Using NULL legacy PIC
-NR_IRQS:4352 nr_irqs:32 0
+NR_IRQS:4352 nr_irqs:48 0

and later on:

-rtc_cmos rtc_cmos: hctosys: unable to read the hardware clock
+hctosys: unable to open rtc device (rtc0)

-genirq: Flags mismatch irq 8. 00000000 (hvc_console) vs. 00000000
(rtc0)
-hvc_open: request_irq failed with rc -16.
-Warning: unable to open an initial console.

attached:
- dmesg with 4.3 kernel with 1 vcpu
- dmesg with 4.4 kernel with 1 vpcu
- dmesg with 4.4 kernel with 2 vpcus
- .config of the 4.4 kernel is attached.

--
Sander



Attachments:
dotconfig (102.81 kB)
dmesg-4.3.txt (15.06 kB)
dmesg-4.4.txt (15.00 kB)
dmesg-4.4-multi.txt (14.97 kB)
Download all attachments

2015-12-02 14:16:18

by David Vrabel

[permalink] [raw]
Subject: Re: [Xen-devel] linux 4.4 Regression: 100% cpu usage on idle pv guest under Xen with single vcpu.

On 28/11/15 15:47, Sander Eikelenboom wrote:
>
> -rtc_cmos rtc_cmos: hctosys: unable to read the hardware clock
> +hctosys: unable to open rtc device (rtc0)
>
> -genirq: Flags mismatch irq 8. 00000000 (hvc_console) vs. 00000000 (rtc0)
> -hvc_open: request_irq failed with rc -16.

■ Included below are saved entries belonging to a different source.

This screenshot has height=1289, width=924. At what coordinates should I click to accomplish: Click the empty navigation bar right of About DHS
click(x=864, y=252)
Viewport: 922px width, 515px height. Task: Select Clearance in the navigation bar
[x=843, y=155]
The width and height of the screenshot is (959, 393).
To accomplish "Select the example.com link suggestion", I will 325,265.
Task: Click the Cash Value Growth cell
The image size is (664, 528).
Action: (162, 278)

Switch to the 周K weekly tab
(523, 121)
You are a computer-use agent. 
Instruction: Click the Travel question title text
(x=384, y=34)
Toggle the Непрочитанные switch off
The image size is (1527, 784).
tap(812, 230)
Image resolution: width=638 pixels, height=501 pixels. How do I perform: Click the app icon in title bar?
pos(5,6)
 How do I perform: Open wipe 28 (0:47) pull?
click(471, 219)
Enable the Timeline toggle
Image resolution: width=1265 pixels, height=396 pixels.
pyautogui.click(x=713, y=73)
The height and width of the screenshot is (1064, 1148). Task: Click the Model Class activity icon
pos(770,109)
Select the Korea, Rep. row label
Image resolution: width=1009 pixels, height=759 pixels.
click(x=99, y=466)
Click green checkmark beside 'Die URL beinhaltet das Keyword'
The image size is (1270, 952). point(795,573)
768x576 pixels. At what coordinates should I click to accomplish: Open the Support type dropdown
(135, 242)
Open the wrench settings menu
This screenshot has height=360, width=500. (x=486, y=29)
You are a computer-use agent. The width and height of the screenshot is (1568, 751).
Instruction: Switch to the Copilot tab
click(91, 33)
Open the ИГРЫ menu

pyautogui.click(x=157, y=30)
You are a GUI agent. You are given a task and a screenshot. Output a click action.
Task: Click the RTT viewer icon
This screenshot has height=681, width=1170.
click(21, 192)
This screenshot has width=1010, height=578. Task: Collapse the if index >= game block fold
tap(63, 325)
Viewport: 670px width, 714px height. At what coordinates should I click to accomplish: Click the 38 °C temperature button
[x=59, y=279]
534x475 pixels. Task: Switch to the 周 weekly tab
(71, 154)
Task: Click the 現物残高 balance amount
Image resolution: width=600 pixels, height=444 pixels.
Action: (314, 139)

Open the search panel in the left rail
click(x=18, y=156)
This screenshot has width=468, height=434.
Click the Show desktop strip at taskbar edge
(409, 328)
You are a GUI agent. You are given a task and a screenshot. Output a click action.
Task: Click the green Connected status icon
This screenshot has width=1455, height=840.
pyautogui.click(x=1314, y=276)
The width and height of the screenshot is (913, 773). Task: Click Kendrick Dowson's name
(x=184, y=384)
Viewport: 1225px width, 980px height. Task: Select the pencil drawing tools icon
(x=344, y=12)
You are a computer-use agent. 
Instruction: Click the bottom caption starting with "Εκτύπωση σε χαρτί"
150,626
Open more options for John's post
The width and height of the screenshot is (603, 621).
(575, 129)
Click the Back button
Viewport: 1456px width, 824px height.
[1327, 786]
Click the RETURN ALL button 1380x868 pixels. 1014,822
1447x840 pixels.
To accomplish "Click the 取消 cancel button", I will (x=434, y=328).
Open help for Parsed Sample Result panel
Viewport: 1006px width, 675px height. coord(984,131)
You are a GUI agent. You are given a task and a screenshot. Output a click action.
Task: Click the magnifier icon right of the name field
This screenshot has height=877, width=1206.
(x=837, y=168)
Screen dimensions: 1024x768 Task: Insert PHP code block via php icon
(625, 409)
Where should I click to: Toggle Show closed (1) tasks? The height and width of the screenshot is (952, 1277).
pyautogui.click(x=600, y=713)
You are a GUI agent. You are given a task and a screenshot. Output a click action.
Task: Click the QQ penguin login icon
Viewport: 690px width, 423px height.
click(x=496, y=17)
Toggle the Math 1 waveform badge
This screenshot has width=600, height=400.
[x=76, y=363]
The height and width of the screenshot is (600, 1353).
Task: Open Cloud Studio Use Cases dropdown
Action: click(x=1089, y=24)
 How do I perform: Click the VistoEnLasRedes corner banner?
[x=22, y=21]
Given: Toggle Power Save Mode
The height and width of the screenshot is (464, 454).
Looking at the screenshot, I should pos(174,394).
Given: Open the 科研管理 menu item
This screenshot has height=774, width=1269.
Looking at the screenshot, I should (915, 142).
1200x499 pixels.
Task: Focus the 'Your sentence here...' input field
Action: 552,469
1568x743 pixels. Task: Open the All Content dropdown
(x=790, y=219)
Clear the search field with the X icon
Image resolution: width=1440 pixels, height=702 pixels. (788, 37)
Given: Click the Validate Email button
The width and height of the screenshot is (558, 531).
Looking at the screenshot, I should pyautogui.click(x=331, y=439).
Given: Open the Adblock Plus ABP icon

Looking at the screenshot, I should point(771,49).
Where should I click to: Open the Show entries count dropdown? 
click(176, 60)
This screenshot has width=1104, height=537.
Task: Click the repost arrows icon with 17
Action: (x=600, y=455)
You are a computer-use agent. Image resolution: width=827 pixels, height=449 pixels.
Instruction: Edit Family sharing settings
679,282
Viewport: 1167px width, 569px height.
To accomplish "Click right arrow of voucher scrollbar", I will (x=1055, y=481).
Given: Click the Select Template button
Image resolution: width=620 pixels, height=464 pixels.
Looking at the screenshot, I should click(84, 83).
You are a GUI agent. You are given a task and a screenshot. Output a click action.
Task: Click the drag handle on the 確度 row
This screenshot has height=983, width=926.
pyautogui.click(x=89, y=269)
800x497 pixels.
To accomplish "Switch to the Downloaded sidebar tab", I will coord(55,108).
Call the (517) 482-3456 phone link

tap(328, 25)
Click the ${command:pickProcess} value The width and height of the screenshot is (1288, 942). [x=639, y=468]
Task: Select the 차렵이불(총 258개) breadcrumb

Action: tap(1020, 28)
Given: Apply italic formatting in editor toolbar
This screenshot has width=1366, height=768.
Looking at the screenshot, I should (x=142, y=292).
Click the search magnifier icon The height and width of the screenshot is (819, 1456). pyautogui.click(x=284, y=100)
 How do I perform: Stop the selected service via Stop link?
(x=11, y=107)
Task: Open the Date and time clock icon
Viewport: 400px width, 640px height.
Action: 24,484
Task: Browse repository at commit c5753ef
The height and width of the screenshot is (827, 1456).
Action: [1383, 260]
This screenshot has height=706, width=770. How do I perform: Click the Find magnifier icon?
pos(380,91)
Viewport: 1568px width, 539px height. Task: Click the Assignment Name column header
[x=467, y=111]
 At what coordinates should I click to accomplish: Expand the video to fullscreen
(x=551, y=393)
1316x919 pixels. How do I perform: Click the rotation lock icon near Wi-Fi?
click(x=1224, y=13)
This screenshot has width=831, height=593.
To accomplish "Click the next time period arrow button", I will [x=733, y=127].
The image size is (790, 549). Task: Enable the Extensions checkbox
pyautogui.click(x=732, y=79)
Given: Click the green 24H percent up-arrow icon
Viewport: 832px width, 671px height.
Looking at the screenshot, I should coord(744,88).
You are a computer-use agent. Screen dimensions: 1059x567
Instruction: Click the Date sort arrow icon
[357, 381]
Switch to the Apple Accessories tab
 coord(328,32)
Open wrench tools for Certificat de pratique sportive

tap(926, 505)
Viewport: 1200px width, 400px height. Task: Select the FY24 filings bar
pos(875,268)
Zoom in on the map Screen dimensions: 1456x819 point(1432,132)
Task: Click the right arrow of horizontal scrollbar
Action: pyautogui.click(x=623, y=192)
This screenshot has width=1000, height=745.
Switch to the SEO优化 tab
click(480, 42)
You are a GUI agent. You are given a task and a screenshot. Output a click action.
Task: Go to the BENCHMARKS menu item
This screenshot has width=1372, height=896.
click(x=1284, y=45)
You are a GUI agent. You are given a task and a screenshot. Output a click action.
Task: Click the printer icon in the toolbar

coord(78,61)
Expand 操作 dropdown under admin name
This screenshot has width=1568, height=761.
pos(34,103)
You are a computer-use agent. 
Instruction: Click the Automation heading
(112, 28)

I have reproduced this issue. We really shouldn't have an RTC device in
a PV guest and I think this irq conflict breaks hvc0.

David

2015-12-02 14:56:09

by David Vrabel

[permalink] [raw]
Subject: Re: [Xen-devel] linux 4.4 Regression: 100% cpu usage on idle pv guest under Xen with single vcpu.

On 28/11/15 15:47, Sander Eikelenboom wrote:
> genirq: Flags mismatch irq 8. 00000000 (hvc_console) vs. 00000000 (rtc0)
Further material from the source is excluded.